Il se sent piégé par cet engrenage et se confie à Jeanne, son ex-femme, avec laquelle il couche encore parfois. Celle-ci flaire une idylle et n’écoutant que sa jalousie, lui donne un conseil expéditif : "Vire-la ou tire-la." Le docteur Monnier (mots niés !), chez qui Anna aurait dû se rendre, empêche William d’occulter ses sentiments. En écoutant cette jeune femme parler de ses problèmes, ne permet-il pas aux siens de remonter à la surface ? Avec beaucoup de finesse, Michel Israël fait de ce psy un personnage imposant, perspicace et savoureux. On se laisse séduire par son autodérision et ses formules à l’emporte-pièce : "Mon mari me trompe, et moi je me trompe de porte."

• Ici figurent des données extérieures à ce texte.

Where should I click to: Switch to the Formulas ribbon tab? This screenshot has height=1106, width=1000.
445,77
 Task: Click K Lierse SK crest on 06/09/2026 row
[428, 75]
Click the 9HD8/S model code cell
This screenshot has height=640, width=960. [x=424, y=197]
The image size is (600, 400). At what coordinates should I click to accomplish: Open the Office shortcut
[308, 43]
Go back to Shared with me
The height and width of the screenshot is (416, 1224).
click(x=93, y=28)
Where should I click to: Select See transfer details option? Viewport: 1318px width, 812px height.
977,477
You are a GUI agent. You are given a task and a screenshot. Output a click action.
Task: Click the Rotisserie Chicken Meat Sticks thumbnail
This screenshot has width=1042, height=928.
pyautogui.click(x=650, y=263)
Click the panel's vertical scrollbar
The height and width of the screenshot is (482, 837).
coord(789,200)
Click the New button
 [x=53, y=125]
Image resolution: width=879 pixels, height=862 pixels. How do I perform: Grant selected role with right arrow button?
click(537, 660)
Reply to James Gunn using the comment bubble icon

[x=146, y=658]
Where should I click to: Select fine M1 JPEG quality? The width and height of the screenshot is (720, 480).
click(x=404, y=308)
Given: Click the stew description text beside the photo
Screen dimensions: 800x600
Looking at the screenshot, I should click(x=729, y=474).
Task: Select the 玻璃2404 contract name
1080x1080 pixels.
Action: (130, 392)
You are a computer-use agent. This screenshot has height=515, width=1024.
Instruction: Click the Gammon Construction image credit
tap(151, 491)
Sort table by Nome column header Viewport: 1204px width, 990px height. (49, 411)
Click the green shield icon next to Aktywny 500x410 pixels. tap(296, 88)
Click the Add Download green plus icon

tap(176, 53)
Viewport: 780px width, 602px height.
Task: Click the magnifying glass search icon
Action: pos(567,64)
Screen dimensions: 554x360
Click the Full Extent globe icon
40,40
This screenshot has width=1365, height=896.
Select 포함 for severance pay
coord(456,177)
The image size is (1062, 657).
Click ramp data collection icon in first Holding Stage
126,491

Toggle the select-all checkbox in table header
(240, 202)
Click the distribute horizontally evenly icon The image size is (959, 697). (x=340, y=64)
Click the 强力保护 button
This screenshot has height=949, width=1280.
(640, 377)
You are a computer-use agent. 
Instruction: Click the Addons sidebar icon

Au fil des rendez-vous, William Faber se sent happé par l’intimité d’Anna, qui lui dévoile les fantasmes de son mari et ses propres désirs. Déboussolé par leur connivence, il prend conscience du vide de son existence, trop bien rangée, mais patauge dans une confusion de sentiments : "Vous pouvez tout me dire, mais je ne peux pas tout entendre." Alain Leempoel vit cette métamorphose du fiscaliste coincé, avec une sobriété efficace. Anna joue un rôle déterminant dans cette transformation, mais son comportement reste énigmatique. Le malentendu initial dissipé, elle poursuit, en toute connaissance de cause, une "analyse" chez le faux psy. Que cherche cette épouse frustrée ? Se laisse-t-elle griser par son ascendant sur William ? Son mari existe-t-il ? Tour à tour provocante, secrète, attirante, perverse, Hélène Couvert donne à ce personnage un charme troublant. Dommage qu’elle se montre si envahissante, durant la premère scène. Elle aurait pu fasciner le conseiller fiscal, sans le brusquer.
En adaptant à la scène le film de Patrice Leconte (dont il est le scénariste), Jérôme Tonnerre a mêlé suspense et humour. La complexité des rapports entre les héros de ce huis clos provoque une tension croissante. Cependant les interventions ironiques des seconds rôles nous le confirment : la pièce reste une comédie. Comédie soutenue par une création musicale suggestive et une mise en scène intelligente.